The awk command accepts input data, which gets transformed and is sent out to the standard output. For each pattern that awk recognizes, the user can describe an action to perform on each line.

Q61. Why do we use AWK?

The AWK command is used for processing and manipulating text. It enables a programmer to write a tine program in the form of a statement where he or she can specify text patterns that are searched for in each line of a file.

Q62. What is the sed command?

SED is an abbreviation for “Stream Editor”. This command helps in editing streams. It performs numerous tasks like searching, finding, replacing, sorting, inserting, and deleting. The sed command can either be used by piping it with some other main command or simply using it on a text file.
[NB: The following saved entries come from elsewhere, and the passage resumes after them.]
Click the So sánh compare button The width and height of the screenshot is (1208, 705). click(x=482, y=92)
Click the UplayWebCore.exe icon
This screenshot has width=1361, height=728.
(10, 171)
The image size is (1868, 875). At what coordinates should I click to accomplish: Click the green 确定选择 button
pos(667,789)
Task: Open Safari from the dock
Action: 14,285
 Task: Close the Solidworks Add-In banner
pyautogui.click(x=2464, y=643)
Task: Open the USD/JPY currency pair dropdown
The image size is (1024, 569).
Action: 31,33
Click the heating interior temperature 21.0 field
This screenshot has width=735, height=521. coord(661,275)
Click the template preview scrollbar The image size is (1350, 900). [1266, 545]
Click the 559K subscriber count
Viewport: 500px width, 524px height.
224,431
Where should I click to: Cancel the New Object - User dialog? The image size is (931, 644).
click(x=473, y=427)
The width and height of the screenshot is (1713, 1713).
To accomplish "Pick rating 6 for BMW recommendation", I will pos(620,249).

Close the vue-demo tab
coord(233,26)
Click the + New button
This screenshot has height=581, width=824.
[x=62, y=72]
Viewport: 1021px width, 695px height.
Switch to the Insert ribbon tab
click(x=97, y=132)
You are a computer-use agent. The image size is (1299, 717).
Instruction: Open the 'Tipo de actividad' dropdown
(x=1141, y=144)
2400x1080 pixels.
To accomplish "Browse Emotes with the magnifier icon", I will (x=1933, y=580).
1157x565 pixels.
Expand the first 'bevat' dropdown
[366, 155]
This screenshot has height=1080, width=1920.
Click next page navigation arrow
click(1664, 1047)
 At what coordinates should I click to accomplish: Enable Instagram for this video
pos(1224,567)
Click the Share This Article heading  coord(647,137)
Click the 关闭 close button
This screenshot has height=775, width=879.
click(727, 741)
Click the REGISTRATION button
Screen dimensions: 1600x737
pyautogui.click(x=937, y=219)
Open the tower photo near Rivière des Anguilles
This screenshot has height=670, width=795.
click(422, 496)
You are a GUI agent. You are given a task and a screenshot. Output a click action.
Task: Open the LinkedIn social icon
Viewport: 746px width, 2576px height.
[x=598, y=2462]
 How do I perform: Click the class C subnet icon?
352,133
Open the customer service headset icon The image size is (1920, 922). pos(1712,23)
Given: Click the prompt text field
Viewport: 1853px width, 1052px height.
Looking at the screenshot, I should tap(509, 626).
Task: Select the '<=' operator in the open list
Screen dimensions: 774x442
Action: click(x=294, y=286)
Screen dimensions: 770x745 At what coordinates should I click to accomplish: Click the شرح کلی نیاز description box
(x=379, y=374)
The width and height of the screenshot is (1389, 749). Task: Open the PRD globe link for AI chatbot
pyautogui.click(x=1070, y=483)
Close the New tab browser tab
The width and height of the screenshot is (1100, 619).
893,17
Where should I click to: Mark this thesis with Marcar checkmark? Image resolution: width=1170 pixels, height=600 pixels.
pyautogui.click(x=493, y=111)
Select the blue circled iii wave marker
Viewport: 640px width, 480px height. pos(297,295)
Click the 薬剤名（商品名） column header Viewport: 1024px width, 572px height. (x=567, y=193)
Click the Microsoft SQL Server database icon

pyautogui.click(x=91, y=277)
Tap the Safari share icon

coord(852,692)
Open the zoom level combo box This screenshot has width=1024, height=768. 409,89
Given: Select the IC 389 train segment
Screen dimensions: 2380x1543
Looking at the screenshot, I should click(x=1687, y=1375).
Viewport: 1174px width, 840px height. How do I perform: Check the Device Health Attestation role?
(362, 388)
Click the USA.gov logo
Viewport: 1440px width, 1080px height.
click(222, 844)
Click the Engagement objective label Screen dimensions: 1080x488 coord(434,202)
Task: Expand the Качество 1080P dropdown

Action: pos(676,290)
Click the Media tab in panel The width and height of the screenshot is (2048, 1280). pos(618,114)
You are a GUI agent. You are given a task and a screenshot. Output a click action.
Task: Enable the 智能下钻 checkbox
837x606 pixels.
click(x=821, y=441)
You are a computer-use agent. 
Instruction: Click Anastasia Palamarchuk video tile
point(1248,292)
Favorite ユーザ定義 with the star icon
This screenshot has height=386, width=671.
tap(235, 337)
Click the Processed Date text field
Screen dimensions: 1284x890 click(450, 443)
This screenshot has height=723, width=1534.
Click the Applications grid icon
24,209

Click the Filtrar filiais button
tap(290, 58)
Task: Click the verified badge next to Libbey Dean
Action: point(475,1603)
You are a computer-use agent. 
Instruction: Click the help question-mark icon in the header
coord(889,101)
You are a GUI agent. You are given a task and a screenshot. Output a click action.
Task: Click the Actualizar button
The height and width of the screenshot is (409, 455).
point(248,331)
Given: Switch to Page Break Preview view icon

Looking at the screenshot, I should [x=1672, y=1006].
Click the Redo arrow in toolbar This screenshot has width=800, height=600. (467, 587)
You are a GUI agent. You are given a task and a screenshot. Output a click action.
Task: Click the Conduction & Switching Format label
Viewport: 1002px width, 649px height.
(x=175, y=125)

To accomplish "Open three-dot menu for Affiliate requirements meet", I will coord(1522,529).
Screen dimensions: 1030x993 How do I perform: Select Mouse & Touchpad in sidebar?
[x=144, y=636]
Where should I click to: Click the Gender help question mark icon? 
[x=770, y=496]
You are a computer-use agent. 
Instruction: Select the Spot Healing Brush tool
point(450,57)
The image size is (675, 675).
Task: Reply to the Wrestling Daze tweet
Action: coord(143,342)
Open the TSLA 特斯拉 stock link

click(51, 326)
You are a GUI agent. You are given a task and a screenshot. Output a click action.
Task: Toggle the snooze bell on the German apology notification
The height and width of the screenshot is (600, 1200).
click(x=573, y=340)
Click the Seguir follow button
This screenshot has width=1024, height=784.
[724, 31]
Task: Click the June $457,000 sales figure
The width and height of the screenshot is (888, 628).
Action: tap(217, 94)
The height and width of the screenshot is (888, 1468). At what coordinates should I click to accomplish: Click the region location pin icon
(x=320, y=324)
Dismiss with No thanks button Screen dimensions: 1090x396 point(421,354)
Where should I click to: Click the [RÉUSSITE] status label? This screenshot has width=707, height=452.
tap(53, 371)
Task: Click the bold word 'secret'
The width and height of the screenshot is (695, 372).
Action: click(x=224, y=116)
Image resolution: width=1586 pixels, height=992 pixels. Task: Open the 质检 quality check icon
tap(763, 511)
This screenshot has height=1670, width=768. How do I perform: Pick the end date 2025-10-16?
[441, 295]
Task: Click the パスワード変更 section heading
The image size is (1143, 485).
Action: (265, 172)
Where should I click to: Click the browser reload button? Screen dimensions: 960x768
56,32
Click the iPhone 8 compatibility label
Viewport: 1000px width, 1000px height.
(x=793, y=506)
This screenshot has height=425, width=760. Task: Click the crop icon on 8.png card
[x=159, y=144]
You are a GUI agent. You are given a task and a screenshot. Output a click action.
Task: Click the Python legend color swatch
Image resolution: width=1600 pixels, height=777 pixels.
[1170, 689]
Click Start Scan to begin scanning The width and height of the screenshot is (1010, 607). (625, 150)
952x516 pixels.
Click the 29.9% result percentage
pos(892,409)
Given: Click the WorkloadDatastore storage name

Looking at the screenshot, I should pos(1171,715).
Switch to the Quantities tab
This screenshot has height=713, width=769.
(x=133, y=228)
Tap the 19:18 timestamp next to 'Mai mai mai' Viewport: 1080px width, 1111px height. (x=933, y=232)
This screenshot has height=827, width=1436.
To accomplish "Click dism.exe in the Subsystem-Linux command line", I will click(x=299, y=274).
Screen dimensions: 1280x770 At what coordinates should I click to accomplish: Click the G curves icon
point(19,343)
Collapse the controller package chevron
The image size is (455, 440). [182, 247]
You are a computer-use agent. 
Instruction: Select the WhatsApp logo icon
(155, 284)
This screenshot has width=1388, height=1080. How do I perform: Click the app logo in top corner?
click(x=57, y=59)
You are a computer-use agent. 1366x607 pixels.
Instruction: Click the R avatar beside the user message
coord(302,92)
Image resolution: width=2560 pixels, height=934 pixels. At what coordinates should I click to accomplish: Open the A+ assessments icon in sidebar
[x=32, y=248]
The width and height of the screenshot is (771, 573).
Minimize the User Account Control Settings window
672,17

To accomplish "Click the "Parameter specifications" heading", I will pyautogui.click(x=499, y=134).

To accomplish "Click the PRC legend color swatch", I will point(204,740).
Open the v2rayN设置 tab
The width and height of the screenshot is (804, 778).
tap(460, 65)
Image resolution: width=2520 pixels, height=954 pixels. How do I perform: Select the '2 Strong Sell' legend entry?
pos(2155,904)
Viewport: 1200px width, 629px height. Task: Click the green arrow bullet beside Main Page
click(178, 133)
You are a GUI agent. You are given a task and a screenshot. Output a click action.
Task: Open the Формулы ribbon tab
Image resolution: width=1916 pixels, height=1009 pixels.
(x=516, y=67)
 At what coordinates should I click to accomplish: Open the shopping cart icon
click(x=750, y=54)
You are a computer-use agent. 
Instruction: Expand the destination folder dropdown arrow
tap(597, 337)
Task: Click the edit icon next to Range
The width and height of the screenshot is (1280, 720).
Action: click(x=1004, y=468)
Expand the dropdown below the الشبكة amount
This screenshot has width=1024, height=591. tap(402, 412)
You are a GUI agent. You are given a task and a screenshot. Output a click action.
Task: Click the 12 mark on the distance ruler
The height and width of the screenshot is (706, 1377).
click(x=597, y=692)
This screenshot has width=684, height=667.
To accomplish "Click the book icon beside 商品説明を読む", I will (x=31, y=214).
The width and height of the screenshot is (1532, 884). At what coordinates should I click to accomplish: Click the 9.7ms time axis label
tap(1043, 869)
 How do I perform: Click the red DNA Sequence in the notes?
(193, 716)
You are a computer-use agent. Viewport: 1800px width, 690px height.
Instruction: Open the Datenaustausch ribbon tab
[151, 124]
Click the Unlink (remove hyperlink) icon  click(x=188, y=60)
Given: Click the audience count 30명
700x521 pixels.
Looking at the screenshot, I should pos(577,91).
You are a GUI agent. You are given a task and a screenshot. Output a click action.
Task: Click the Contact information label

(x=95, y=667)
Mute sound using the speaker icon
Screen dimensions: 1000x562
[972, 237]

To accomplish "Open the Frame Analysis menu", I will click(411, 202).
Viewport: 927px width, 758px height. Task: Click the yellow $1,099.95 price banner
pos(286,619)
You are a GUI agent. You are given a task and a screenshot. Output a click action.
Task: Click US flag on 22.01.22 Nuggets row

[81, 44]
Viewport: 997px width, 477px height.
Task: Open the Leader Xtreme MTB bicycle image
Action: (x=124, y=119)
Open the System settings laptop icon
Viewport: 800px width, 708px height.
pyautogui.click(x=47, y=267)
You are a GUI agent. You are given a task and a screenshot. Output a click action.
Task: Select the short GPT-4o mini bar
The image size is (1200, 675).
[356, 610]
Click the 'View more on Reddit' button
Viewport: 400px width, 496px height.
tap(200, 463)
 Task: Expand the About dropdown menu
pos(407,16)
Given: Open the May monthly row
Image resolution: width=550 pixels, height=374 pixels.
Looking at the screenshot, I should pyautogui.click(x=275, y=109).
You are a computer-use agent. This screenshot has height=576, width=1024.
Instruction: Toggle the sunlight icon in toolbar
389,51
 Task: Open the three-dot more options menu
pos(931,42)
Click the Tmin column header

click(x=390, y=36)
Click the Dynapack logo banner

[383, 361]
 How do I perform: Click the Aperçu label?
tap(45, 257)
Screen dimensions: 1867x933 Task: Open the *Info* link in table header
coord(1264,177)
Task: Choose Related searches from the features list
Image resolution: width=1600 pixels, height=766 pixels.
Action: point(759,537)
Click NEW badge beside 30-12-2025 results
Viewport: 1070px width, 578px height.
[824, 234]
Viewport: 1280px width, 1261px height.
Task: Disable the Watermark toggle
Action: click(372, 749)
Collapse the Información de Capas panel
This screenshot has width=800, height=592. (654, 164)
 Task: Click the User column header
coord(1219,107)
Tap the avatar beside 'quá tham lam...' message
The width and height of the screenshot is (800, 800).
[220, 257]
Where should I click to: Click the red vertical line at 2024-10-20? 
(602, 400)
Q63. Why do we use the sed command?

Using the sed command we can select the text, delete the line from the text, substitute text (find and replace) modify, and delete text. The best part about sed is that you don’t even have to open files to edit them (unlike vi and nano), thus making the workflow easier and more efficient. It performs different tasks like searching, finding, replacing, sorting, inserting, and deleting.

Q64. How does the sed command work?

Sed contains 2 data buffers that are both initially empty, they are pattern space and auxiliary hold space. When sed is invoked, it reads one line from the input text, (removes trailing lines if any), and stores it in the pattern space.

Then the commands are executed, and each command has an address associated with it. When the sed command reaches the end of the script, the contents of the pattern space are printed out to the output stream. And when it prints out the output, it also adds back the trailing lines which were removed earlier.

Q65. What is the df command?

Df stands for “Disk Free”. This command displays the amount of available disk space for file systems.

The df command displays a lot of important information like the number of blocks used, the number of blocks available, the directory in which the file system is mounted, and many more. By default, the df command shows the space available in the disk in 1K blocks

Q66. What is the diff command?

The Diff command helps in comparing data in files and streams. Upon comparing, it displays the difference between the two files. Unlike the cmp and comm commands, which only show the differences between the 2 files, the diff command is far more powerful as it even shows you what to change, to make both files identical.

Q67. What is the wget command?

WGET downloads files from the web. Using the wget command, you can download files using the FTP, HTTPS, and HTTP protocols.

Q68. What is the wc command?

Wc stands for “Word Count”. The WC command counts the number of characters, lines, and words in a file or data stream.

Q69. How do you count the number of files in a directory using the wc command?

We can count the number of files in a directory by piping the ls command with the wc command with the option “-l” to count the number of lines:
(ls | wc -l)

Q70. What is the curl command?

The Curl command transfers data to or from servers designed to work without user interaction. With the help of the curl command, you can either upload or download data using any supported protocols.

Summary

This is all about Linux Interview Questions and Answers. These will definitely help you clear your next interview based on linux. Hope you liked it.